Historic place in Massachusetts, United States

The William H. Bliss Building is an historic apartment building at 26 Old Lincoln Street in Worcester, Massachusetts. Built in 1888, the four story brick building is one of the few remnants of a once larger development of apartment blocks north of Lincoln Square; most of the other period apartment blocks in the area were demolished by highway development or urban renewal processes. The building was listed on the National Register of Historic Places in 1980.
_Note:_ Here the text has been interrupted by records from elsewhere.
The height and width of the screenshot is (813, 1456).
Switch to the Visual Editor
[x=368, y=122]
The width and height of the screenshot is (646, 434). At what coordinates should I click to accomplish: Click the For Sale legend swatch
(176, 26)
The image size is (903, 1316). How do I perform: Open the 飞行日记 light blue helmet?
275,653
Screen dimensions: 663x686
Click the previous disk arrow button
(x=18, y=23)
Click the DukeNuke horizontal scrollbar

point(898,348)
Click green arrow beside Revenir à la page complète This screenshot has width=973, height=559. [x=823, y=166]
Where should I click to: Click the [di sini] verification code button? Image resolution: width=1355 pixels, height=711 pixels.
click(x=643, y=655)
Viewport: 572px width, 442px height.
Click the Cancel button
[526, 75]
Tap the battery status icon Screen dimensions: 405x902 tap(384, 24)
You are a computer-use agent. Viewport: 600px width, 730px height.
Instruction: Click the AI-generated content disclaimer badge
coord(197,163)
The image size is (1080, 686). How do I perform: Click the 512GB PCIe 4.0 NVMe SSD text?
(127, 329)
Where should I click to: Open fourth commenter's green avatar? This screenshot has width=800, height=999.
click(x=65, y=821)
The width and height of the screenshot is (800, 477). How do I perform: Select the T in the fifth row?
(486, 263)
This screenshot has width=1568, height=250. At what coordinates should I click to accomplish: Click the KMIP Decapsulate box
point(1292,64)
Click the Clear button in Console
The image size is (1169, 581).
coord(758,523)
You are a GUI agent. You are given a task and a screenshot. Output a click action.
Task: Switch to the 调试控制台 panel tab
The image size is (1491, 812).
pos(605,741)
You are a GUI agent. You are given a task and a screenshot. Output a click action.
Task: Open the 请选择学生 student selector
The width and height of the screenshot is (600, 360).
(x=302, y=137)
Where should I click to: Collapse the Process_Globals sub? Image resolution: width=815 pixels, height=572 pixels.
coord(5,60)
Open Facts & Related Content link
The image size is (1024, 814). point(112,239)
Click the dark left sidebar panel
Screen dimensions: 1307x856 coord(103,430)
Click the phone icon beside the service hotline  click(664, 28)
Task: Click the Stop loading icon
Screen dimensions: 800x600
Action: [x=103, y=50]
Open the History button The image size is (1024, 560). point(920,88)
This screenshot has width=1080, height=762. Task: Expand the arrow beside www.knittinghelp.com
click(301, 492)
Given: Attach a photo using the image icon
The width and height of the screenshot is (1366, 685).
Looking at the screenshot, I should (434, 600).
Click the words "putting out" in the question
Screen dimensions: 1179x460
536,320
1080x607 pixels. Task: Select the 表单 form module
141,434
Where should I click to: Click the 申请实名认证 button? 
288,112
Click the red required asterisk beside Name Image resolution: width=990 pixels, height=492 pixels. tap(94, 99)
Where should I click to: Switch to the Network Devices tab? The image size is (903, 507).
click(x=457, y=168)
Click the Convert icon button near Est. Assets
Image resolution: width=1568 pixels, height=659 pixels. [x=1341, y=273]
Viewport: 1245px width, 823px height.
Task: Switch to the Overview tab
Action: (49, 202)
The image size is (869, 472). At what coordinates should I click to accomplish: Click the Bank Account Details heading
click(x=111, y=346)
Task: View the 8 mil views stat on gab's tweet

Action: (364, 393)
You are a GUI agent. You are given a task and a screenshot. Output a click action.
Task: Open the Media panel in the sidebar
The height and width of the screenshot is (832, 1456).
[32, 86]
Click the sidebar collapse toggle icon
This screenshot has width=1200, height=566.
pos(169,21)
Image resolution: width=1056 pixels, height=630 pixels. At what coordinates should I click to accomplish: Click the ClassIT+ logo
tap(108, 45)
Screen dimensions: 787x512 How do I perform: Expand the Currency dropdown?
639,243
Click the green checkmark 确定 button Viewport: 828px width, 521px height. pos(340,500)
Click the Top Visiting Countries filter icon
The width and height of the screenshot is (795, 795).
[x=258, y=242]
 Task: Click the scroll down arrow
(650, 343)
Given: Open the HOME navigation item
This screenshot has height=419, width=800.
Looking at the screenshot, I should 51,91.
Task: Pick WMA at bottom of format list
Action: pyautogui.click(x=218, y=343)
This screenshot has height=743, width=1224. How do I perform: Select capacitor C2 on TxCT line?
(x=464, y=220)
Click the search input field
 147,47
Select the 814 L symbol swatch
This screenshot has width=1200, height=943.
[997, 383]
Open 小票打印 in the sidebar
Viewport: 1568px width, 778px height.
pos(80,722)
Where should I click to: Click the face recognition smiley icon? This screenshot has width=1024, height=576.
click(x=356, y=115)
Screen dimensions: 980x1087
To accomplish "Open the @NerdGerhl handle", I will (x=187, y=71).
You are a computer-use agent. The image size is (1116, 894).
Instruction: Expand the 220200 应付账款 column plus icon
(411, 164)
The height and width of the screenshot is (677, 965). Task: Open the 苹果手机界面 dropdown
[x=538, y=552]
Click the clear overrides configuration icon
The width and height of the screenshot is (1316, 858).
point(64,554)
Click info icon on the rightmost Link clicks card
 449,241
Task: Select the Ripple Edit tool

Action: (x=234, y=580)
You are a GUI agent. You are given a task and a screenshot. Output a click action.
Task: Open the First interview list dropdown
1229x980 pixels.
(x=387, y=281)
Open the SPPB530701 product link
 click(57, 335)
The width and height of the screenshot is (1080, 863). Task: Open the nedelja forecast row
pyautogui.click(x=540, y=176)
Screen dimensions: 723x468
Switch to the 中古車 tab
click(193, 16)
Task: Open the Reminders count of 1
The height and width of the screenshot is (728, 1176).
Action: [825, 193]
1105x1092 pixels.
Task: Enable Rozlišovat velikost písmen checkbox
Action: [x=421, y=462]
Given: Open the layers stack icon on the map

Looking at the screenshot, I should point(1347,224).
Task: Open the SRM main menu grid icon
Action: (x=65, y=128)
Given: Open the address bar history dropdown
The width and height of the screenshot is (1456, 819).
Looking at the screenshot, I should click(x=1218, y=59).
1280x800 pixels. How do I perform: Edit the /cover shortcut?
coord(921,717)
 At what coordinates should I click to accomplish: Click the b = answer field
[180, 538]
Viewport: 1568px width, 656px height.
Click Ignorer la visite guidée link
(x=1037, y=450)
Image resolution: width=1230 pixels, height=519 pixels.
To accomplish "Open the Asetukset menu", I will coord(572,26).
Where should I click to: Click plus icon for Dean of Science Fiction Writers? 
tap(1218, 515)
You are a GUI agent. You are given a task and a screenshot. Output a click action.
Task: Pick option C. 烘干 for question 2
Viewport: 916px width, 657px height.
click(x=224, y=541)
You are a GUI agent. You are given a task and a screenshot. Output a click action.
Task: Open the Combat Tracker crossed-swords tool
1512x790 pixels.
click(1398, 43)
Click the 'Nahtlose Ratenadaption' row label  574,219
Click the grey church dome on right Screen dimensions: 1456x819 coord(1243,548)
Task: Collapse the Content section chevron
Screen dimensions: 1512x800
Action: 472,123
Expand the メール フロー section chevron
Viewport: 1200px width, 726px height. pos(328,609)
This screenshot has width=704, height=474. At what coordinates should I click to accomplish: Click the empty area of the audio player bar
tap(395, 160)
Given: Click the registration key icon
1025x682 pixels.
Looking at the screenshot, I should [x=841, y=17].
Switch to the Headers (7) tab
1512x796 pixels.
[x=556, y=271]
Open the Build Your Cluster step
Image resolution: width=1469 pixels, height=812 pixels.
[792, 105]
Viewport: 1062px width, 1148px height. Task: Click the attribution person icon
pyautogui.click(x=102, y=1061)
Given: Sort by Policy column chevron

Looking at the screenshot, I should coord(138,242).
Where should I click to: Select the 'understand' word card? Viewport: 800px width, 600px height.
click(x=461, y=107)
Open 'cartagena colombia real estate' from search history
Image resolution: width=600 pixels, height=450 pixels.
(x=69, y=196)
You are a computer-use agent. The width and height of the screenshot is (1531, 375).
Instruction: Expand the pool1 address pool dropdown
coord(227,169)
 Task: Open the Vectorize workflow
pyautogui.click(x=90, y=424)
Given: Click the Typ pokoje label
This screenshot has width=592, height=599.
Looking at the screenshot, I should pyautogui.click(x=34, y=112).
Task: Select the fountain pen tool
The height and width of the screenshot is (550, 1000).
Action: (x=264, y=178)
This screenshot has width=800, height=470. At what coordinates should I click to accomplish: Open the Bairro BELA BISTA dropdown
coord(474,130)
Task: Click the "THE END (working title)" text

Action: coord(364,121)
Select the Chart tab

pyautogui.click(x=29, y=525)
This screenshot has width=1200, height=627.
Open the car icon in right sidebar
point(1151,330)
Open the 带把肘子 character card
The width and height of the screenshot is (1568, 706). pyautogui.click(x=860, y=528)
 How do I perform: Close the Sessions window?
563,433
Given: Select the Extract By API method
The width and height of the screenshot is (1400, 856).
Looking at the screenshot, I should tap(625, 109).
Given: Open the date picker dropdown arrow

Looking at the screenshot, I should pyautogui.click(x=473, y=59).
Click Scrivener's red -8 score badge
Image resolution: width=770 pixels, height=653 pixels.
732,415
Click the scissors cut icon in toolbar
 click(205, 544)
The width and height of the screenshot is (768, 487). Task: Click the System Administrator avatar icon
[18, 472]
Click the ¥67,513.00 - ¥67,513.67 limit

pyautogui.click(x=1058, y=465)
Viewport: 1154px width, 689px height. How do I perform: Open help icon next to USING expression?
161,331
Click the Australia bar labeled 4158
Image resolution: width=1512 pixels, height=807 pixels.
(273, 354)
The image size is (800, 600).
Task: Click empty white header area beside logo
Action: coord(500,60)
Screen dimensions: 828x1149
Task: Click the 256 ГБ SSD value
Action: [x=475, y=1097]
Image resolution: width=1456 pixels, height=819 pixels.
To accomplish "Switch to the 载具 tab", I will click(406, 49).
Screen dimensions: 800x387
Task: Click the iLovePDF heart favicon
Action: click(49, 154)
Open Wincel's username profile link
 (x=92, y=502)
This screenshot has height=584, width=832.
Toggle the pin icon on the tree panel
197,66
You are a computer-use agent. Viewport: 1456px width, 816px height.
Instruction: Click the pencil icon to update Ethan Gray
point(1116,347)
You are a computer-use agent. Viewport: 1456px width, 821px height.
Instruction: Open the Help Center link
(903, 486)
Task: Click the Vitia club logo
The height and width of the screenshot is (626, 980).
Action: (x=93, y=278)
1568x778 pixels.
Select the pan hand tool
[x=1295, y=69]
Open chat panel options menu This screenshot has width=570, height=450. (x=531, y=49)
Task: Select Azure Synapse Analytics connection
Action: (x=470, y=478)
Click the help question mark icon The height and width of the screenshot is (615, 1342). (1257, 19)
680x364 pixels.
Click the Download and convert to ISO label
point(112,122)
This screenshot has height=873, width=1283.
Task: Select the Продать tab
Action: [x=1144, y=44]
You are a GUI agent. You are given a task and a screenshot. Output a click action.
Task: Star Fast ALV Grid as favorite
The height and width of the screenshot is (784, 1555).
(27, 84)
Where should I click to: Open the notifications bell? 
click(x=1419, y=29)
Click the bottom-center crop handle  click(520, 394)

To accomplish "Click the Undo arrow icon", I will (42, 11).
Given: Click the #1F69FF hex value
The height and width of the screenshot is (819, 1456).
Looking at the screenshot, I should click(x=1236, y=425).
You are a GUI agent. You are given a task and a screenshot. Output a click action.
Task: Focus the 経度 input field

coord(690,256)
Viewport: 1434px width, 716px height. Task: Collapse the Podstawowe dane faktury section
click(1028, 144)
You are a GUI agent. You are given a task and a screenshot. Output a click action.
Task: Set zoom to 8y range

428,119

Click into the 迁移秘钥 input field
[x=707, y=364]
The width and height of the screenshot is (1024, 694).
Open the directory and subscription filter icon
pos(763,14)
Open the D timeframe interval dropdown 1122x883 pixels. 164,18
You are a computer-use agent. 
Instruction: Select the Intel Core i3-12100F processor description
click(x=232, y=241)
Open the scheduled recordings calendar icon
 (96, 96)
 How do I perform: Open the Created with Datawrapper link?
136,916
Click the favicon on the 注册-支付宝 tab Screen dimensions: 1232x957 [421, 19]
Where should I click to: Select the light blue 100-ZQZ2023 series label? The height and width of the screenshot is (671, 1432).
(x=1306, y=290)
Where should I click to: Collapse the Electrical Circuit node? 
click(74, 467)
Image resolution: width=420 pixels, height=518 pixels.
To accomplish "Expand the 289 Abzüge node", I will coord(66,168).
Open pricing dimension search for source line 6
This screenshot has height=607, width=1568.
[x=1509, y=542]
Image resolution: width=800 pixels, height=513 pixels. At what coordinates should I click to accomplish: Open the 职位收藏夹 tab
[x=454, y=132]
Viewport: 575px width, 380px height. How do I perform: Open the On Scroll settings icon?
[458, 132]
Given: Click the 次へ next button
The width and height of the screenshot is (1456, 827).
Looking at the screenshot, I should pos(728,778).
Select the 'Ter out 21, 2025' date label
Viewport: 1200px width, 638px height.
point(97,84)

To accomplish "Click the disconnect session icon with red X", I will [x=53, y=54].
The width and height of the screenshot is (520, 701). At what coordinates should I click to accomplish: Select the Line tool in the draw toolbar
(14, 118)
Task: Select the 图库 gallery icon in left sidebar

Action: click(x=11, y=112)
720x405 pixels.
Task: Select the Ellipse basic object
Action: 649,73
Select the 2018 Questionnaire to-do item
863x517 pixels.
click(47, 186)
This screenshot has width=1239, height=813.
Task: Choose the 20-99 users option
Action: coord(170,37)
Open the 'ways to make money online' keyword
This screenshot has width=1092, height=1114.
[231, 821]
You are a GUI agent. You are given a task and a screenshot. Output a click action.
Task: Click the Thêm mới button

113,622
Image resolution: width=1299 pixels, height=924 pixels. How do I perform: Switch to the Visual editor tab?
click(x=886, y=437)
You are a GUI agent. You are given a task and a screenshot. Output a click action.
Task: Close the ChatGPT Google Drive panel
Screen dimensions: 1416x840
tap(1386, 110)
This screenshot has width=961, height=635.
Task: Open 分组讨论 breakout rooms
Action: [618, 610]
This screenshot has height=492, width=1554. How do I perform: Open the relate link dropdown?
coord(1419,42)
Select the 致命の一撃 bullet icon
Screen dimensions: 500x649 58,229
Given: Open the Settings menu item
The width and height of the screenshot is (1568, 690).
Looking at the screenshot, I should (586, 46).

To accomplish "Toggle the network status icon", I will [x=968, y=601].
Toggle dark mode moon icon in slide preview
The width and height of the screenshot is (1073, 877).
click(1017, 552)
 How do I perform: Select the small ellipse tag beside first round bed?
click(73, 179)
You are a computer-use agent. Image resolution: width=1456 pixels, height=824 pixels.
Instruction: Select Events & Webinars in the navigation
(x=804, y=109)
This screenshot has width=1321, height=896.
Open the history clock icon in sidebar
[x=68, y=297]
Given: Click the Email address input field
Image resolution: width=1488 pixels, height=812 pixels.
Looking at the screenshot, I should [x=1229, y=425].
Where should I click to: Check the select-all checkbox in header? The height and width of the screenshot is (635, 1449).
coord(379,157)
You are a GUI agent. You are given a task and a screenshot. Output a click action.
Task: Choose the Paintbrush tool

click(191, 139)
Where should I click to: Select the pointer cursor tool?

==Description and history==
The Bliss Building is set amidst a collection of wide city streets, hemmed in on the west by the major intersection of Lincoln and Salisbury Streets, and a railroad line and Interstate 290 to the east. It faces east toward Old Lincoln Street, once the main alignment of Lincoln Street, which runs northeast from downtown Worcester toward West Boylston. The building is a rectangular four-story masonry structure, fashioned out of red brick with sandstone trim. Its main facade has a stone water table between the basement and ground floors, and three asymmetrically-placed windows on each side of its recessed entrance. The entrance opening is flanked by stone pilasters and topped by a stone segmented arch. The first floor windows have stone sills joined by a stringcourse of stone, and a second stringcourse connects the windows just below the stone lintels. The upper floors have six windows, divided into groups of two by brick pilasters. A corbelled brick stringcourse joins the second-floor windows, and the center pair of windows on the third floor have segmented-arch tops. A band of corbelled brickwork separates the fourth floor from a parapet containing a stone panel identifying the building.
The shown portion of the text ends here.